As part of #TSQL2sday Mickey Stuewe (b|t) has proposed a question looking at best practices when someone has made some bad design decisions, generally when I am facing bad design problems I am the one who put them there (:P). This tip is not necessarily a “how to fix an issue” but more a tip on how to work with dates.
As a BI developer I am always working with dates and numbers. A user will come and ask for a query relating to what happened last month – What they typically mean is what happened per day? How much did we sell on each day? How many customer visited our website each day? How many members of my team were absent in October?
When you’re working with HR data you commonly want to see where you have absences over a period of time. This might be a chart per day or per month. So this is what we want to do. We want to see each day for October how many people were absent on each day – and here we start to see a common issue. This is also an issue that might be neglected where you commonly have sales per day, when you have no sales on an edge-case day it might get missed, and you really don’t want to miss that!

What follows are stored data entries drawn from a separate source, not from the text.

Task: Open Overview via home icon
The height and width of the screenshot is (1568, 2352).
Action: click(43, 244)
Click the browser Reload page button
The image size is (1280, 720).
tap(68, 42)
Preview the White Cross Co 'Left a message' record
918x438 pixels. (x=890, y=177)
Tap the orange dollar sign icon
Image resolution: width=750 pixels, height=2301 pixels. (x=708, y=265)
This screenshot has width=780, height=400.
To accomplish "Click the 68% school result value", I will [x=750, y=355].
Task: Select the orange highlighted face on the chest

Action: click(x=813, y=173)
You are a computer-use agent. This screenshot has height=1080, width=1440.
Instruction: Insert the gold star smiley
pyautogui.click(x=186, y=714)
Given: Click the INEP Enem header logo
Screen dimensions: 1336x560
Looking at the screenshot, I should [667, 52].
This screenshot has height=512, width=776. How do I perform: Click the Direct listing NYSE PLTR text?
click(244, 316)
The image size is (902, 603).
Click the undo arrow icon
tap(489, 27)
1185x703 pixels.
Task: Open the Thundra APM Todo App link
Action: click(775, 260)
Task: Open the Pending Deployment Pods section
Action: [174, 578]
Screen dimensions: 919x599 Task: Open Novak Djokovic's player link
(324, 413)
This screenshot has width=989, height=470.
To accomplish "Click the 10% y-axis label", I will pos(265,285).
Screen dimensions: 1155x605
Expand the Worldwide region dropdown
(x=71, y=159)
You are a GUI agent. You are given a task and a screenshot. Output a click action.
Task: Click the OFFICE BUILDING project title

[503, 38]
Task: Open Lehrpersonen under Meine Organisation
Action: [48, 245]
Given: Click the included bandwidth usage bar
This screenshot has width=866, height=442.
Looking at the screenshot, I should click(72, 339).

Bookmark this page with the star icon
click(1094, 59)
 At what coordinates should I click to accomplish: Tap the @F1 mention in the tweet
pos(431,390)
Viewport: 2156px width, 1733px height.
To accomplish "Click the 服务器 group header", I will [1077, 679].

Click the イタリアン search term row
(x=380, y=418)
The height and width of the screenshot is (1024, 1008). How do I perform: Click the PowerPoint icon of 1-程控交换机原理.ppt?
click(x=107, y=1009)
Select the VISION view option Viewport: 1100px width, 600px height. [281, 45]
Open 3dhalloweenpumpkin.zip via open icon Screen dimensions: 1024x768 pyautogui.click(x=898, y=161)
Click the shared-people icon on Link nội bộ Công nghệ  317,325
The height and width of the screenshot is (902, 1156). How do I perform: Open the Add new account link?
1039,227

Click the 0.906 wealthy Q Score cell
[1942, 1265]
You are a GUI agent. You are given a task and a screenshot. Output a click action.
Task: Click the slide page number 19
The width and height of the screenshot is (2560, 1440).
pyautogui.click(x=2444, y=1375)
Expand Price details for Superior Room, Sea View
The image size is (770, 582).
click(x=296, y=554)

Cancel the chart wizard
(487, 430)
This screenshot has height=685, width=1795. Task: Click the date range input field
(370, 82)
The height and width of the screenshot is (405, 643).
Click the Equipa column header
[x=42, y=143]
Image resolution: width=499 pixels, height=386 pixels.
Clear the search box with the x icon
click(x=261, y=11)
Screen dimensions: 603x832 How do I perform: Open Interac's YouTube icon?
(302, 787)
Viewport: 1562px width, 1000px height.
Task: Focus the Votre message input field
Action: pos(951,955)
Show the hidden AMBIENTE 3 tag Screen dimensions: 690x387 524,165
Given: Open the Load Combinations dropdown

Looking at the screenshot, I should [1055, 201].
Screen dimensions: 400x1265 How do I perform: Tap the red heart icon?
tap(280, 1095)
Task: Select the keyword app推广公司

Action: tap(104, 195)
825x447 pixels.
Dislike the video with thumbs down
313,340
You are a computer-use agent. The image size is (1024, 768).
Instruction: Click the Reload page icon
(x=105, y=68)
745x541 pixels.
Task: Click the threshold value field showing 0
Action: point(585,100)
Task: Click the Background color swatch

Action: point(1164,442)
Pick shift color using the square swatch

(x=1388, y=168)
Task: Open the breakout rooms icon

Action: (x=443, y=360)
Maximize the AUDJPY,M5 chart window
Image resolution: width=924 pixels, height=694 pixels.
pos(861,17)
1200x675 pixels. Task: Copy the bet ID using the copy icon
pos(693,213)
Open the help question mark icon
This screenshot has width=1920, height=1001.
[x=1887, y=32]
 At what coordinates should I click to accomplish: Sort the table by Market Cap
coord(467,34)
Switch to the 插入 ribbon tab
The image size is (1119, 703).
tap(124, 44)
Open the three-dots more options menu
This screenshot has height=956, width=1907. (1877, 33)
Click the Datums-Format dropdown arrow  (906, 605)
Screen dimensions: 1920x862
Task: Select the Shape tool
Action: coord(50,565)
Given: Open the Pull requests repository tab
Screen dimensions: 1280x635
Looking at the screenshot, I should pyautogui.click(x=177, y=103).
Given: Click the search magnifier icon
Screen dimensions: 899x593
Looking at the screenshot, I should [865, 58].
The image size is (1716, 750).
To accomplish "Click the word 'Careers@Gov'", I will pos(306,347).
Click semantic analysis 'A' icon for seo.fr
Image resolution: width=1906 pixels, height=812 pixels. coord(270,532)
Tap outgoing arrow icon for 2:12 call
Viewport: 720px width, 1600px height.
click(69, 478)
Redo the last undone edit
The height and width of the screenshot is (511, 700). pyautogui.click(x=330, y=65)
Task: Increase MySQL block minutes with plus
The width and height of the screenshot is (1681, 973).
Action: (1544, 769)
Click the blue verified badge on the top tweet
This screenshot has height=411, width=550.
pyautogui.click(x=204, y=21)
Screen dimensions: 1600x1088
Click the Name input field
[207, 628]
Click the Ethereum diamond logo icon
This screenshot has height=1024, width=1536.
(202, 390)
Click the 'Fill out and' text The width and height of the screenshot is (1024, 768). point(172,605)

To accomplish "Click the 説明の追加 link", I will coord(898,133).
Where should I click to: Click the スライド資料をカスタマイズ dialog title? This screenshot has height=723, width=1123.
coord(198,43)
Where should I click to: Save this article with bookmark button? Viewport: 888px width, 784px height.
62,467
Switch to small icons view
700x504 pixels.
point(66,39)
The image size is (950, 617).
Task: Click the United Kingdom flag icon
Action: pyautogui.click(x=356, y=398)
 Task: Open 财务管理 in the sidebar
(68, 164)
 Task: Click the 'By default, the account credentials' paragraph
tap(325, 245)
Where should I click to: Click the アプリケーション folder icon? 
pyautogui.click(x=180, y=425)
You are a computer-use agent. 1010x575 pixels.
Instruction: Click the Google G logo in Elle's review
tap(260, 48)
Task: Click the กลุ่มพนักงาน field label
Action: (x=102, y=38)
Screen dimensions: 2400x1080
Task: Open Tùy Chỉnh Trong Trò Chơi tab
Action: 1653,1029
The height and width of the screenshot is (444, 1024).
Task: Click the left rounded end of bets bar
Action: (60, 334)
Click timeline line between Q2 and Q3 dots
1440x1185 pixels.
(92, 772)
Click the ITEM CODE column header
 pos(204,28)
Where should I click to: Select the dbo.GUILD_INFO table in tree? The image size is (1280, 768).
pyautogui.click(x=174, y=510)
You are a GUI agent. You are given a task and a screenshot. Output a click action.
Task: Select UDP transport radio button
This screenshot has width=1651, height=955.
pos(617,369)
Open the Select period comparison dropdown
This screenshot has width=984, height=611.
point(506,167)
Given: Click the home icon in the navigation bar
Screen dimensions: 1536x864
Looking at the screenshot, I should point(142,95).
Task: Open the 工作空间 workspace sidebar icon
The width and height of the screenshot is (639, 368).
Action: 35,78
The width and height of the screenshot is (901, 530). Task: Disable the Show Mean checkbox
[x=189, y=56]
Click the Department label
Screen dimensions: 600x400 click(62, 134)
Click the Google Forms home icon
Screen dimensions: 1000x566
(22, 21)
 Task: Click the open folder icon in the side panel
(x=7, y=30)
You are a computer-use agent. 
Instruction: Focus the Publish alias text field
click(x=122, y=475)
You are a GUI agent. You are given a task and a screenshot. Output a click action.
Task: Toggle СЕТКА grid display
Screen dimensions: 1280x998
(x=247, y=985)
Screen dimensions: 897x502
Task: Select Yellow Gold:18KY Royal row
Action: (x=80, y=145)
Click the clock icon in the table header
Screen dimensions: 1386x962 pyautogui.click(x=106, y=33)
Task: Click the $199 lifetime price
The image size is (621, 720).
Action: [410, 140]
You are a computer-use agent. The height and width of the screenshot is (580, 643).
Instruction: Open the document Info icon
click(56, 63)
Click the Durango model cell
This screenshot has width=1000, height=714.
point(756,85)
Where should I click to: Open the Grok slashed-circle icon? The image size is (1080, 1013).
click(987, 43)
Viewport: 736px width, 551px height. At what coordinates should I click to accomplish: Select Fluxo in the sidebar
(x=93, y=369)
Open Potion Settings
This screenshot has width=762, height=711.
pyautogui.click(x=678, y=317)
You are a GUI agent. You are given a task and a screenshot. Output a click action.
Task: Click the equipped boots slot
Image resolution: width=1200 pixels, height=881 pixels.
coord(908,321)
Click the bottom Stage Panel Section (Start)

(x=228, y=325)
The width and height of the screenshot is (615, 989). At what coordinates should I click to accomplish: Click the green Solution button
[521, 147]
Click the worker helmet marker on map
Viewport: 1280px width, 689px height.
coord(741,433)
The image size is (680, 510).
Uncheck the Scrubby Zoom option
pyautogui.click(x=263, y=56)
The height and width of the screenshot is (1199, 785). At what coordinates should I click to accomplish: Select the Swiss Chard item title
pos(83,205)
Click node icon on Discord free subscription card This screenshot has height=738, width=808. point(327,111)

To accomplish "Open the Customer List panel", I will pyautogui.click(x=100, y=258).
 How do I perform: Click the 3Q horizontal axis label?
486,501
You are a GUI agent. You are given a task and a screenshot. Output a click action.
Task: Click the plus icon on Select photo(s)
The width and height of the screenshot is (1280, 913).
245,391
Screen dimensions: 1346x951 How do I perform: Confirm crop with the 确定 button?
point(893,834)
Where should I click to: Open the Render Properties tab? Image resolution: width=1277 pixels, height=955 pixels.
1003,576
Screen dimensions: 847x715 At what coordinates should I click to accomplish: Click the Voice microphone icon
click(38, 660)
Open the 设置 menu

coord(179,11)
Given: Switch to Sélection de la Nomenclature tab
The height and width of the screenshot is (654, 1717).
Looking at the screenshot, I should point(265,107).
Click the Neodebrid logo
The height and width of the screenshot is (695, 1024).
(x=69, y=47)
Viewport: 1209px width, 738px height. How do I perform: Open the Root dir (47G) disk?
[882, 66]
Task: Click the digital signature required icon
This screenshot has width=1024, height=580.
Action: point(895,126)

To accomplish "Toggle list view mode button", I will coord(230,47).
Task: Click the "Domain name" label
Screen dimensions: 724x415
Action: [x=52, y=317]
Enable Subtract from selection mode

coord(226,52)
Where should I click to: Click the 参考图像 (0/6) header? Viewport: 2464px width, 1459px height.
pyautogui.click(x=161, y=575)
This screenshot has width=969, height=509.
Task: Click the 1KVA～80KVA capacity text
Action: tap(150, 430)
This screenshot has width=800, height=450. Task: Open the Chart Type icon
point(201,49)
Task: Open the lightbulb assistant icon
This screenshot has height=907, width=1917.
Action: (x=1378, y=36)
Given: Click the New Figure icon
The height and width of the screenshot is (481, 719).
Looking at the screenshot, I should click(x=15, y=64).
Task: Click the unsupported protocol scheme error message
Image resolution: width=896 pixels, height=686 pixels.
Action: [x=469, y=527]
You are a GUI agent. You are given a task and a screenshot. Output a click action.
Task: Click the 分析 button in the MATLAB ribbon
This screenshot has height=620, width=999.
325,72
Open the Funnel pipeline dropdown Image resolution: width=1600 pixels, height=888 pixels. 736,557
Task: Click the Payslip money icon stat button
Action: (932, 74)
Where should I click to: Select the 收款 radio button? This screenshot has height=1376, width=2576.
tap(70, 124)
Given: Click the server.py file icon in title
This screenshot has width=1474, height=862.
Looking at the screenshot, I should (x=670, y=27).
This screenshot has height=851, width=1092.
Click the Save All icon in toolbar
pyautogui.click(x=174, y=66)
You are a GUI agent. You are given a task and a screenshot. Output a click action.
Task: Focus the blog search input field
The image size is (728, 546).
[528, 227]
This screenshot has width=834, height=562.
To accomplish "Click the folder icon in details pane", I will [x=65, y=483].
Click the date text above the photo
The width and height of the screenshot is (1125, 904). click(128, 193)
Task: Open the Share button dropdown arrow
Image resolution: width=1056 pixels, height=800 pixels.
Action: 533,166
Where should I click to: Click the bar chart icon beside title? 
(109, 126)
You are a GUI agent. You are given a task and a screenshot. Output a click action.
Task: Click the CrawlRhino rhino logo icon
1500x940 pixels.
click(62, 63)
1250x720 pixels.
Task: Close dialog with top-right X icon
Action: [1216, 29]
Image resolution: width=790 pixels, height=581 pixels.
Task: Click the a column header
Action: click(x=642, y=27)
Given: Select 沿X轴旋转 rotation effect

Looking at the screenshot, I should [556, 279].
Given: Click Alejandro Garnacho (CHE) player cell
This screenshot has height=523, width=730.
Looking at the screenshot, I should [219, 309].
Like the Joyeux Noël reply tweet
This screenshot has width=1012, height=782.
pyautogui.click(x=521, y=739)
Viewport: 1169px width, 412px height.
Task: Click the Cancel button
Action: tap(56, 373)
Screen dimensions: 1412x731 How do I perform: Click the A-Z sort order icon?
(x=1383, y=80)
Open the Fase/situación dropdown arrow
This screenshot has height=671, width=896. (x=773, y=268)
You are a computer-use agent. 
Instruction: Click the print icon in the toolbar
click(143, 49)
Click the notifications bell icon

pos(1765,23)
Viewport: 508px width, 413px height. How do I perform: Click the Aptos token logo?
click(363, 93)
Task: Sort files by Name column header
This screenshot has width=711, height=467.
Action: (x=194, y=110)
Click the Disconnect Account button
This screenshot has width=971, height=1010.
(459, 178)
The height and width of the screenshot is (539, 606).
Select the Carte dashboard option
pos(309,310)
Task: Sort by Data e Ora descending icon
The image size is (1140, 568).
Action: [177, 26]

Here is some sample data to illustrate the point. The sample data is my team and their absences. We have Timmy and Bobby both have had a bad month and have been ill on multiple occasions (man-flu), they have a few consecutive periods of illness and the odd one day. What I want to see is 31 rows (one for every day in October) returned showing any zeros where there were no absences. However our HR system only logs out a row for data logged and not a row for those where there has been nothing logged. So a query like this (which is what the end-user asked for) looks like this:
DECLARE @Example TABLE (ID INT IDENTITY, StaffMember VARCHAR(50), AbsenceDate DATE, AbsenceReason VARCHAR(50)) INSERT INTO @Example ( StaffMember, AbsenceDate, AbsenceReason ) VALUES ('Bobby', '20151001', 'Sickness') ,('Bobby', '20151002', 'Sickness') ,('Bobby', '20151003', 'Sickness') ,('Bobby', '20151009', 'Sickness') ,('Bobby', '20151022', 'Sickness') ,('Bobby', '20151021', 'Sickness') ,('Bobby', '20151023', 'Sickness') ,('Bobby', '20151024', 'Sickness') ,('Sammy', '20151001', 'Sickness') ,('Sammy', '20151003', 'Sickness') ,('Sammy', '20151022', 'Sickness') ,('Sammy', '20151025', 'Sickness')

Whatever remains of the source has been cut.